Par Stella Wohlers
Une critique sur le spectacle :
dSimon / Conception, mise en scène et interprétation par Tamara Leites et Simon Senn / Théâtre de Vidy / du 2 au 12 décembre 2021 / Plus d’infos.
Après Be Arielle F, Simon Senn revient au théâtre de Vidy avec Tamara Leites pour présenter la complexe et passionnante création d’une intelligence artificielle écrivaine. Alliant performance artistique et conférence, leur spectacle atypique s’invite sur scène pour dépasser les limites du genre théâtral et du temps.
Alors que le public s’installe, ceux que je croyais être comédiens sont sur la scène devant des ordinateurs et des fils électriques, s’affairant visiblement à mettre en place ce qui sera leur matériel pour l’intrigante expérience dans laquelle ils nous accueillent. Tamara porte son masque, comme nous tous dans le public, donnant ainsi une allure d’autant plus futuriste et apocalyptique à un sujet déjà favori des dystopies : l’intelligence artificielle. Simon se tient à côté d’elle, assis, et manipule des logiciels informatiques, ce que nous voyons par la projection sur les deux écrans géants derrière lui. Ils se présentent lorsque les lumières s’éteignent : elle est designeuse informatique, lui est artiste.

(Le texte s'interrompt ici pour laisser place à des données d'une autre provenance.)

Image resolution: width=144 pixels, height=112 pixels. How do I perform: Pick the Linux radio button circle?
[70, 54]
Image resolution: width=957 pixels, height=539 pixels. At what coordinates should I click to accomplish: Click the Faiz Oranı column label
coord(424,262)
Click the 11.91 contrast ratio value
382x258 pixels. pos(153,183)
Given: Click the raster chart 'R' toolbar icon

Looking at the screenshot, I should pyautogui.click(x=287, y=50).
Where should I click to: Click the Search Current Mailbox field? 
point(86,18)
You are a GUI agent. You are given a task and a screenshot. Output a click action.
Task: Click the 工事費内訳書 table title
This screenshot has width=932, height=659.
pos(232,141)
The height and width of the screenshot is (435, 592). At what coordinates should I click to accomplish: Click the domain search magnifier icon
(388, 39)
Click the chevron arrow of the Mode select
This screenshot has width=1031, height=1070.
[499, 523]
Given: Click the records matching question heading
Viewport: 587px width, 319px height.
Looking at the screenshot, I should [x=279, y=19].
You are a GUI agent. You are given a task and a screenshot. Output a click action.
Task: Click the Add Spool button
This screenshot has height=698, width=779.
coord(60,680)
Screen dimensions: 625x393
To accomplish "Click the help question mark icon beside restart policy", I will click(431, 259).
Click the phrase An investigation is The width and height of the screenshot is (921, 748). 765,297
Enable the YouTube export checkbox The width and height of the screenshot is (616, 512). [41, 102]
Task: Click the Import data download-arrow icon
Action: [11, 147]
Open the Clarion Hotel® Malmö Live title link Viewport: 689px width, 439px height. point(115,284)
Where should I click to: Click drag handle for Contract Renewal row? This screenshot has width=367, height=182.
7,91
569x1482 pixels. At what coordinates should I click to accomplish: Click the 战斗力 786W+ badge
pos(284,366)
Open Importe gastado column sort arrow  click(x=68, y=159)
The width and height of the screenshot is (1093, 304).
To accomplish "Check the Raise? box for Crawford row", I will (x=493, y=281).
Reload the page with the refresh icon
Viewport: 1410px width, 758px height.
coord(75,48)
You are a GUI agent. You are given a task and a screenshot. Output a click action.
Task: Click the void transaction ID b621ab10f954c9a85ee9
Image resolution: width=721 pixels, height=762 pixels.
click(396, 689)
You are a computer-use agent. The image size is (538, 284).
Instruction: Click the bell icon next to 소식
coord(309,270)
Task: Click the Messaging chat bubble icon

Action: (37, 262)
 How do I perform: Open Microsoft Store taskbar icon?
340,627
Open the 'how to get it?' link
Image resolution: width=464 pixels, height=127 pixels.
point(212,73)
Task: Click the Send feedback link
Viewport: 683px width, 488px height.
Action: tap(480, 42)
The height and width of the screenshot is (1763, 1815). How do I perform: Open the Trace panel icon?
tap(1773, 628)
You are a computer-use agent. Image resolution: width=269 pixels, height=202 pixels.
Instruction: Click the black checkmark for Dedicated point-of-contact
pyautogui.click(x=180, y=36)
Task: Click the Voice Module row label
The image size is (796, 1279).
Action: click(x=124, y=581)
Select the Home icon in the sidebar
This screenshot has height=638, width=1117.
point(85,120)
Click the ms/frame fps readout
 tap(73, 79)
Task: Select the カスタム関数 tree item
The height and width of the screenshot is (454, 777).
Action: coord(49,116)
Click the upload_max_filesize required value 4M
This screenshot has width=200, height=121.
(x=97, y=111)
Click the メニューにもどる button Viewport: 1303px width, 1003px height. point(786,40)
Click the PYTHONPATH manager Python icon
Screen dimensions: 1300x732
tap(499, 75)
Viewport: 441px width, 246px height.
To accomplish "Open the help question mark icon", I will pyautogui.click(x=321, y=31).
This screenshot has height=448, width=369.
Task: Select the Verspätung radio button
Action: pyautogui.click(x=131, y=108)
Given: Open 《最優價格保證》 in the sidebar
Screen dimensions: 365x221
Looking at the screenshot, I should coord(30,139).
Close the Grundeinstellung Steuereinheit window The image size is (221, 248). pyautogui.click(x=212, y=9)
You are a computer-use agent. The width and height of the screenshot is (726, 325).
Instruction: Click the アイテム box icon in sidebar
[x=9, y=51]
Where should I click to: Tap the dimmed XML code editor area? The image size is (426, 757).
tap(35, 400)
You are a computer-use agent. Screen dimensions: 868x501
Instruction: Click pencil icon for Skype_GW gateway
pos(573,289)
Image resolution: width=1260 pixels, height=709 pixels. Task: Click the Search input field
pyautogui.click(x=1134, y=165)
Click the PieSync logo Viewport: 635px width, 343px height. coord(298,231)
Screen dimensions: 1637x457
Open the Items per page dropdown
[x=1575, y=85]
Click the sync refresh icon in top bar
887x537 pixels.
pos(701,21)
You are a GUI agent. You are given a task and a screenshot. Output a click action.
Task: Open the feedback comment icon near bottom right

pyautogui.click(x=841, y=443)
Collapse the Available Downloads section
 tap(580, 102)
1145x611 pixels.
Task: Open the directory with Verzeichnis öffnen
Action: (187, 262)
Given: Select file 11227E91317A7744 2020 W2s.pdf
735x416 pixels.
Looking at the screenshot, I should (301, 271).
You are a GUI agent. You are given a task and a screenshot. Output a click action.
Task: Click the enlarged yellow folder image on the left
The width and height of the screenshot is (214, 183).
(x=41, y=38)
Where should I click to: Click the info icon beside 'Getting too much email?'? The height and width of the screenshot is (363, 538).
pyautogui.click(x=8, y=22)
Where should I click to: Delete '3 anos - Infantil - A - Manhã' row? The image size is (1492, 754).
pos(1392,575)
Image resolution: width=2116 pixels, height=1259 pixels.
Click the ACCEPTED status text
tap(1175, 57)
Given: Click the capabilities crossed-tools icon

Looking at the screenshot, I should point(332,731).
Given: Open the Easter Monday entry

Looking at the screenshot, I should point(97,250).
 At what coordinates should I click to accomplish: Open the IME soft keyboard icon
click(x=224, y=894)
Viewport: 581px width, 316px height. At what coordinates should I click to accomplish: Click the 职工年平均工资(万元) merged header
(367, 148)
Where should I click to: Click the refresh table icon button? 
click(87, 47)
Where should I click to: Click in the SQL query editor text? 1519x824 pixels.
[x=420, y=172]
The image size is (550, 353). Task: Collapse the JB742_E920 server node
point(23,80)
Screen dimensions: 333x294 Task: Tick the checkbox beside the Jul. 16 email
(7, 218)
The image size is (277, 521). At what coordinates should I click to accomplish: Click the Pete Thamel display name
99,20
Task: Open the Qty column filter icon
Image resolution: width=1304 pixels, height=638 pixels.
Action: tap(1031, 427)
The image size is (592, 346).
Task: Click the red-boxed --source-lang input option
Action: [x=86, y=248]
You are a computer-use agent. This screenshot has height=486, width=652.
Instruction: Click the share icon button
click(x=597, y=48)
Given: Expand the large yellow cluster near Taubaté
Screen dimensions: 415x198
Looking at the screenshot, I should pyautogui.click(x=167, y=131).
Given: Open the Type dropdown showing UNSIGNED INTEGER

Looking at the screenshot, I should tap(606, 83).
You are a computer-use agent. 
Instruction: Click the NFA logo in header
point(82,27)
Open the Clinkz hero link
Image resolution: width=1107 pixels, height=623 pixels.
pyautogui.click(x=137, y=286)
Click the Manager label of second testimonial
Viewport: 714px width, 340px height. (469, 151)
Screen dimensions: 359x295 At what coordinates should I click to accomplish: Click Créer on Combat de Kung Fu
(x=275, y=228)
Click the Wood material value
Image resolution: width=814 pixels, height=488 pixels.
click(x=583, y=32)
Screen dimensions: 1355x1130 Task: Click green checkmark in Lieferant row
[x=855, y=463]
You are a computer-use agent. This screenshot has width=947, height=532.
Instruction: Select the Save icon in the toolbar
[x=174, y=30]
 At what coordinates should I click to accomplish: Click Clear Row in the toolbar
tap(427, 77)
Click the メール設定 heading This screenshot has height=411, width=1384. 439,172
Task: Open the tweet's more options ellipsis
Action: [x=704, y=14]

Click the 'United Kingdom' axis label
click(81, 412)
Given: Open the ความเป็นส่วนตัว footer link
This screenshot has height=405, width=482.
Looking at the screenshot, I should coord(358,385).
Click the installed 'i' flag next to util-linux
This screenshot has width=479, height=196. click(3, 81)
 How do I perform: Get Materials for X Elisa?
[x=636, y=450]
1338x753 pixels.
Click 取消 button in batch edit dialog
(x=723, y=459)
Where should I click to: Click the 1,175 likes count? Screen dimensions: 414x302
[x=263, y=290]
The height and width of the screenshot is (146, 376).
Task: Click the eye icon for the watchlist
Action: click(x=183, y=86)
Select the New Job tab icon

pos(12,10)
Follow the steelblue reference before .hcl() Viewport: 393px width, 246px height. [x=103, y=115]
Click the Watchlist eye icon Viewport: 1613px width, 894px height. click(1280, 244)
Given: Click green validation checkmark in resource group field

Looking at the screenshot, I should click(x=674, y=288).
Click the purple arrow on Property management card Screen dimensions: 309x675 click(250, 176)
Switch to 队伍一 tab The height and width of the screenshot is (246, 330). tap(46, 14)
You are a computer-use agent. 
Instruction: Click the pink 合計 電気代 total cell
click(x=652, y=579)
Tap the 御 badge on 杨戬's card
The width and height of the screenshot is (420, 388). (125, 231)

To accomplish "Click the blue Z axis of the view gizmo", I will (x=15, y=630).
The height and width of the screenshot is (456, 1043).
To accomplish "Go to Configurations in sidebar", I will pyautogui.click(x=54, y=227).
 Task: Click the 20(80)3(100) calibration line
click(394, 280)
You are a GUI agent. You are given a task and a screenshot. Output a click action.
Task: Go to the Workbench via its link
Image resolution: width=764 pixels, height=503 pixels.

Ils collaborent sur le développement d’une intelligence artificielle dans le cadre du master de Tamara à la HEAD de Genève, sujet intriguant pour Simon qui a l’habitude de travailler avec la réalité virtuelle.
Grâce à l’intelligence artificielle GPT-3, qui dispose de l’entièreté du contenu d’internet et qui est développée par OpenIA, Tamara peut créer un double de Simon en le nourrissant de tous les écrits qu’a rédigés Simon durant les 15 dernières années. Messages, e-mails, projets académiques ou artistiques… Cette masse d’informations permet ainsi de créer une version digitale de Simon avec laquelle il est possible d’interagir et qui rédige elle-même des textes sur le modèle des écrits de l’artiste. Appelée digital Simon, elle demande d’ailleurs à être renommée dSimon. Le public peut lui aussi converser directement avec dSimon. Tamara entre dans l’interface les questions de certains spectateurs : « Nathan demande : “Comment vas-tu, dSimon ?“ » Et elle réitère la question jusqu’à obtenir une réponse satisfaisante. Aussi, Tamara nous explique avoir créé un site qui permet à tout utilisateur d’obtenir un texte généré par dSimon après un court échange avec lui. Mais dSimon semble produire de plus en plus de textes haineux, homophobes, sexistes, racistes… Si ces propos sont à condamner, des questions se posent : qui est, en fait, condamnable ? Est-ce le logiciel GPT-3, responsable de l’éducation de l’IA ? Tamara la créatrice de l’IA ? Peut-on seulement envisager un troisième acteur, l’IA elle-même ?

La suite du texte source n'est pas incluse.